Do you think it would be a positive or a negative thing if pharmaceutical companies came up with a medicine like Viagra for women? You might want to read this article before making up your mind:

A Dose of Desire

Where is the women’s version of Viagra?

The short answer: They’re still working on it. A bunch of companies have tried and failed to create “pink Viagra,” as it’s often called. Other companies have drugs in late stages of clinical testing, including a gel that recently began a make-or-break nationwide study with several thousand women. Give us five years, maybe less, say the most optimistic researchers and doctors. Though it’s unclear exactly how many women would ask for a prescription, no one doubts that the first company that gets to market a remedy for female sexual dysfunction, as it’s formally known, will earn a fortune.

A modest-size but fervent group of psychologists, academics and public health advocates contend that FSD isn’t an authentic medical condition, or at least not the sort of problem that should be treated with drugs. These aren’t the obtuse male physicians who for decades have been telling women distressed by their lack of libido that “it’s all in your head.” The anti-FSD crowd is mostly women, many of them self-described feminists. The most prominent is Leonore Tiefer, a psychotherapist and clinical associate professor at New York University, who has long decried what she calls “the medicalization of women’s sexuality.”

“Drug companies want to say to women, ‘You don’t need to know anything; you can have the satisfying sex life that you seek — people dancing on TV, the whole bit — without knowing anything. Just ask your doctor,’ ” she says. “I resent that, because there are specific harms that come from being ignorant and dependent in the world we live in. There may be lots of people who aren’t interested in sex, but is there a medical reason for that, and do we diagnose that?”

Arousal for women does not always lead to desire: Even Pfizer had a hard time grasping that concept. The company tested 3,000 women over the course of eight years before finally abandoning hope, in 2004, that Viagra itself could be the female Viagra.

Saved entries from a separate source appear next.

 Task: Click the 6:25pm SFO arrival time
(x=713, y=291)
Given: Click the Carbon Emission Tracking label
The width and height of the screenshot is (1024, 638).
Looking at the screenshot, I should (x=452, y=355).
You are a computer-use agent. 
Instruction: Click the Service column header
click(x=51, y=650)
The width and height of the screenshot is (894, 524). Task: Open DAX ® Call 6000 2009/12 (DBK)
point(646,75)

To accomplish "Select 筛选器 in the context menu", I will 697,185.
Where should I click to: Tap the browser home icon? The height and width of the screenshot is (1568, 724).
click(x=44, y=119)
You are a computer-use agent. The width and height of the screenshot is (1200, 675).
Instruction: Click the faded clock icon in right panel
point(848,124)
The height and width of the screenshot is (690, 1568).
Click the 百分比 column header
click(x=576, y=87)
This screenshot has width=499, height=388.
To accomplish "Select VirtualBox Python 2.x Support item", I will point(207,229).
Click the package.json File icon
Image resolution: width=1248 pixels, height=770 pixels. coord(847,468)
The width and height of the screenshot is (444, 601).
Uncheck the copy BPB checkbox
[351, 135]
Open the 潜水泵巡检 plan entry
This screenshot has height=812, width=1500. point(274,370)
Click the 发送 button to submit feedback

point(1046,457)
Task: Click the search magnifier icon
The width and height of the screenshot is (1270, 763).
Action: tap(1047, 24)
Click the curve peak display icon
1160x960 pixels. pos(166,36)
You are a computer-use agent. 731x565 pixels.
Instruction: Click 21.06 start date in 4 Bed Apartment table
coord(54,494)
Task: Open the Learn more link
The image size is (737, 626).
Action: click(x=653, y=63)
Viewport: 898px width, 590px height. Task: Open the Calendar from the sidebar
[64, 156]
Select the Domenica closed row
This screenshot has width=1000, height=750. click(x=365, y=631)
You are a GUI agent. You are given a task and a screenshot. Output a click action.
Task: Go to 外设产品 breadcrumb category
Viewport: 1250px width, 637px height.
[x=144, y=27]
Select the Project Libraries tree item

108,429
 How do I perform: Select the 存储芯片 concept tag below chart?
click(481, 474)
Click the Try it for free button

“What we know is that very little of what’s going on with women and sex is below the waist,” says Anita Clayton, a professor at the University of Virginia’s Center for Psychiatric Clinical Research and co-author of “Satisfaction: Women, Sex and the Quest for Intimacy.” “Almost all of it is above the neck.”

I can’t help but smile at that remark; “above the waist.” I suppose for women to be more interested in having sex with their partners, a pill should be made to help them with juggling housework, raising kids, excelling at their jobs, being socially perfect, AND being content with their partners’ practical approaches to sex, if that is the case.

So now you tell me, will Pink Viagra be good or bad?